◆ Task requirements ◆
**1.** Decide whether each statement below agrees with the post about writing a content-management system. Answer yes or no for (a), (b), and (c), and quote the words of the post that decide it. (a) The writer concluded that very strong encryption of a password file is pointless. (b) The writer considers forum capabilities essential from the start. (c) The writer looked at freepascal with a view to migrating code from Delphi.
**2.** Extract a section of the post about writing a content-management system without changing a word. Begin at the words "That's definitely something", and stop after the words "encryption is pointless.)".
**3.** Continue the post about writing a content-management system from the point where it stops.

++++ Passage shown ++++

That's definitely something to consider. I had not thought of hacking with respect to content-management systems. I have been wondering what the best way to store usernames and passwords would be if I wrote something myself but that's as far as I got! (If a hacker can access a password file, they can probably access the script that reads it too so I concluded that mega-strong encryption is pointless.)

On a slight tangent, do hosts typically allow fully-compiled code to run on their servers? I was looking at freepascal a few days ago with a view to migrating some code from Delphi. Since it can produce code for a number of platforms including Windows and Linux, I could probably throw something together pretty quickly. Using fully compiled code should be faster and is potentially more secure.

Also, if I did write my own system based on generating static-html, does it sound reasonable to use javascript and/or iframes to handle any necessary dynamic content that is required on a page (such as displaying the username)?

I anticipate providing a contact form and online content submission/editing. I may add forum capabilities later but I don't see this as essential to begin with. This could be hosted separately.

++++ Record excerpts ++++

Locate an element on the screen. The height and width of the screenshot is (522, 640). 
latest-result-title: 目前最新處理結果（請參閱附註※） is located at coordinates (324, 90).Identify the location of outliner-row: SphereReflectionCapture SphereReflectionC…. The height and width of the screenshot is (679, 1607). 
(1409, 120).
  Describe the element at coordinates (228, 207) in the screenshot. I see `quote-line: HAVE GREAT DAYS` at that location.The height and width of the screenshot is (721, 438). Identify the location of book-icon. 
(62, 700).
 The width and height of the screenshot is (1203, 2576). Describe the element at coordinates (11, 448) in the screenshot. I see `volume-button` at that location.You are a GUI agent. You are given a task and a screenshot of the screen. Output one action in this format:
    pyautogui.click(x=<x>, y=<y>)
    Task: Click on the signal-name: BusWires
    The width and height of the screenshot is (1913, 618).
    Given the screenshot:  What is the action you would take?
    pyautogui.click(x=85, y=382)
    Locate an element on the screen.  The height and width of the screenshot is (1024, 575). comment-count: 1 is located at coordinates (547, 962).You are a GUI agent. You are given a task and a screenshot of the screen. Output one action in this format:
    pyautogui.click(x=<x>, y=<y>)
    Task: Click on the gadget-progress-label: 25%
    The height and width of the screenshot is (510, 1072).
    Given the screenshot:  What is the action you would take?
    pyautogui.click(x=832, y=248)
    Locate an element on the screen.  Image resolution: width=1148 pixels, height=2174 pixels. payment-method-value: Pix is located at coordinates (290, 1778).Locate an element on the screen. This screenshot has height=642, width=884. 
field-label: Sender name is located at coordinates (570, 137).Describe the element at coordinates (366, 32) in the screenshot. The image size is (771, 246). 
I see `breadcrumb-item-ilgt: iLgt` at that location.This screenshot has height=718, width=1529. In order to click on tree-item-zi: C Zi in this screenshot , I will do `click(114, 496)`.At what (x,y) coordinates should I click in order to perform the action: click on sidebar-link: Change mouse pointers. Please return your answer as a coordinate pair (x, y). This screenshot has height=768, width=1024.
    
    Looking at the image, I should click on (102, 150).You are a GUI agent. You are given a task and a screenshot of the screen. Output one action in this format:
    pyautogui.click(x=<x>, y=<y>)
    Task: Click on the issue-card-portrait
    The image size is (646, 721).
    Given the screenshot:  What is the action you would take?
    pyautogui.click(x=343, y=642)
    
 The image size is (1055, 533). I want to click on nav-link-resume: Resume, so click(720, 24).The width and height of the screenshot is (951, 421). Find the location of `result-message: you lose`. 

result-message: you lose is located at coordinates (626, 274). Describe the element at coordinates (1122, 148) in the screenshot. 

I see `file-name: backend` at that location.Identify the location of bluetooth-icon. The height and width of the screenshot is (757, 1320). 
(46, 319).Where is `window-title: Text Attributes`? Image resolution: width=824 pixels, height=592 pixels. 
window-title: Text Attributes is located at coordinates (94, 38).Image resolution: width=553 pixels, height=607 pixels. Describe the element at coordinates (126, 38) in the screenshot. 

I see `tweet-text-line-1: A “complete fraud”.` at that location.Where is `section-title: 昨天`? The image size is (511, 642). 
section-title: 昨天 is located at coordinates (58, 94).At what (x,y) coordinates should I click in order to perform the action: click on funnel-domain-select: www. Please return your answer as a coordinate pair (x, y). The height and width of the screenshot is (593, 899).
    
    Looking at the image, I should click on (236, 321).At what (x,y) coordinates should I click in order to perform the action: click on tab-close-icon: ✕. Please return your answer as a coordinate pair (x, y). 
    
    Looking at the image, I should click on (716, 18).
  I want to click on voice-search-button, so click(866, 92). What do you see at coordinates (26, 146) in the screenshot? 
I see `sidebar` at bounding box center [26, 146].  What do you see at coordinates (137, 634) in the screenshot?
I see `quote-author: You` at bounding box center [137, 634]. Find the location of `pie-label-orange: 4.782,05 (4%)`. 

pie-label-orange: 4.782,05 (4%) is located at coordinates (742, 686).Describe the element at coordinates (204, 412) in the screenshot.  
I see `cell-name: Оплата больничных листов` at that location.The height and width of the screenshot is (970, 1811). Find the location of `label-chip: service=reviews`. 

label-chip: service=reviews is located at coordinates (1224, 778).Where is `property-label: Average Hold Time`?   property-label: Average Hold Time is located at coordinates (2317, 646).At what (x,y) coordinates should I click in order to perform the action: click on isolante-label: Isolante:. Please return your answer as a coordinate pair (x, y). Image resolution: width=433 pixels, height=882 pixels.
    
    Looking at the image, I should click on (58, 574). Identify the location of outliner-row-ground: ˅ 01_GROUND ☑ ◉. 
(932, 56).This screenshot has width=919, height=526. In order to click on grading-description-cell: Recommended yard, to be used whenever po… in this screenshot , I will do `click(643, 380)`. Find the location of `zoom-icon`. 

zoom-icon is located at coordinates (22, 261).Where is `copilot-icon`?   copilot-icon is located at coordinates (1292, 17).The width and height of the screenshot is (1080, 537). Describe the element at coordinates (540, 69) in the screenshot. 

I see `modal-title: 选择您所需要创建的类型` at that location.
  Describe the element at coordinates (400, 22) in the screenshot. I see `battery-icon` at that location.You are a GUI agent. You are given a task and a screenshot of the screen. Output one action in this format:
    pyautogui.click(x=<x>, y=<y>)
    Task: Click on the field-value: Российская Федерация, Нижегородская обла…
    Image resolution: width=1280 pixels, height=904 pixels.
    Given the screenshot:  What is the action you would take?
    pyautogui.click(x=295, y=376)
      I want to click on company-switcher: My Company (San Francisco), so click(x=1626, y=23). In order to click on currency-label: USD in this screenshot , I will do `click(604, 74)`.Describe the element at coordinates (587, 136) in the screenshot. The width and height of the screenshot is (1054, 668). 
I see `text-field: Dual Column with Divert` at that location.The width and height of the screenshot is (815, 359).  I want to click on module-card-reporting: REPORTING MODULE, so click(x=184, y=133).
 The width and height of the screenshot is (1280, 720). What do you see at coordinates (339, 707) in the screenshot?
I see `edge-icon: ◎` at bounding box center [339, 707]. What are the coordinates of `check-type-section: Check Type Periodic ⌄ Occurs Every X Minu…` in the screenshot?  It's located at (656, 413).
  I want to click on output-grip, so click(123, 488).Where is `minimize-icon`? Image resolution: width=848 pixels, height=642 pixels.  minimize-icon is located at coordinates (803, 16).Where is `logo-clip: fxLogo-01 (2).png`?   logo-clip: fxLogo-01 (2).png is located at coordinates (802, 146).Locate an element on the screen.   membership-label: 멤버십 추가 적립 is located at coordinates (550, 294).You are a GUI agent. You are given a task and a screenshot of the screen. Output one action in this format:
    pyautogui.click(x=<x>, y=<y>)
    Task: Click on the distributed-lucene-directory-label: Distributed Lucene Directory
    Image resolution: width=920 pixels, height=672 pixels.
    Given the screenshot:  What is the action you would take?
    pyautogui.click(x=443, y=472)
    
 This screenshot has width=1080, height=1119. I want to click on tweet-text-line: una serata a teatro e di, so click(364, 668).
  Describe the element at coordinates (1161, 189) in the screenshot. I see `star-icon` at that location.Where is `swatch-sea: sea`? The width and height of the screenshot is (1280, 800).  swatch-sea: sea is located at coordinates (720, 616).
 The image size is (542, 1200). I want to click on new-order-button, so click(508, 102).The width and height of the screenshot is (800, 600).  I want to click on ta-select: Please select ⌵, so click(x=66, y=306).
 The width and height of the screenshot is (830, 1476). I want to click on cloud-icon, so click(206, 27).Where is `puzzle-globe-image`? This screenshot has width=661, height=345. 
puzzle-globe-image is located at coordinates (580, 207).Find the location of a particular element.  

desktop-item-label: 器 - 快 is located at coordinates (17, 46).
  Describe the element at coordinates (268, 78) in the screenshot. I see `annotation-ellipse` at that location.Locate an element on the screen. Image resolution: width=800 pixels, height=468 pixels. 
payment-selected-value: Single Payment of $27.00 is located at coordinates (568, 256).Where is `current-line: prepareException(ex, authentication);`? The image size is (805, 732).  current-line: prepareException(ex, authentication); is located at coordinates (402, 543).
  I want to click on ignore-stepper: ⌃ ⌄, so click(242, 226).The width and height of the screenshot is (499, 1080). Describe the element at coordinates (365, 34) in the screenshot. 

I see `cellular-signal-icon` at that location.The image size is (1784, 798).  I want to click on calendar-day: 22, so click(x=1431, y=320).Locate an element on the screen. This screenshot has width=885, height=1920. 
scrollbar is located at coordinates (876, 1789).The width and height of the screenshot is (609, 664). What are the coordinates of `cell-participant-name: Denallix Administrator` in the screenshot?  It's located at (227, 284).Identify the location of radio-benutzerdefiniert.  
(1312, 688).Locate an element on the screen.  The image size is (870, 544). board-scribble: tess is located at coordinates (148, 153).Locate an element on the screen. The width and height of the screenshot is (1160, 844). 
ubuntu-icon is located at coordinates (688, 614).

++++

◆ Answers by task ◆
**1.**
(a) Yes: "so I concluded that mega-strong encryption is pointless"
(b) No: "I may add forum capabilities later but I don't see this as essential to begin with"
(c) Yes: "I was looking at freepascal a few days ago with a view to migrating some code from Delphi"

**2.**
That's definitely something to consider. I had not thought of hacking with respect to content-management systems. I have been wondering what the best way to store usernames and passwords would be if I wrote something myself but that's as far as I got! (If a hacker can access a password file, they can probably access the script that reads it too so I concluded that mega-strong encryption is pointless.)

**3.**
Kaled.

ergophobe

2:32 am on Dec 12, 2008 (gmt 0)

WebmasterWorld Senior Member 10+ Year Member Top Contributors Of The Month



number of WordPress vulnerabilities out there as well

This prompted me to start another thread on pros and cons of CMS. [webmasterworld.com]

Anytime you put something online that can be accessed via public HTTP access, you're running a greater risk and when it has a common signature like WP does, it's even higher. Your site will be probed for various vulnerabilities. Even a site running on Unix will get probed daily for IIS vulnerabilities. Daily (at least that's what my logs show).

If you're going to run WP, a good backup strategy is essential, because eventually you could even fall to a dictionary attack. Since most WP sites have relatively small databases, even with hundreds of posts, I just have a script running on all WP sites that I have or maintain for others that backs up the DB and sends it to the owner's gmail account daily. You can make years of archives before you run out of space. It's a poor man's way to have some peace of mind with something like WP on you server.

kaled

12:32 pm on Dec 12, 2008 (gmt 0)

WebmasterWorld Senior Member 10+ Year Member



RE : Pros and cons - my site will have multiple authors (I hope) so I definitely need something. If truly successful (a very big if) it will become high profile so whilst I did not initially consider security to be a big issue, I agree that I should do so - thanks for pointing that out.

It will be interesting to see how the new offering [webmasterworld.com] from MS fairs in this regard.

Kaled.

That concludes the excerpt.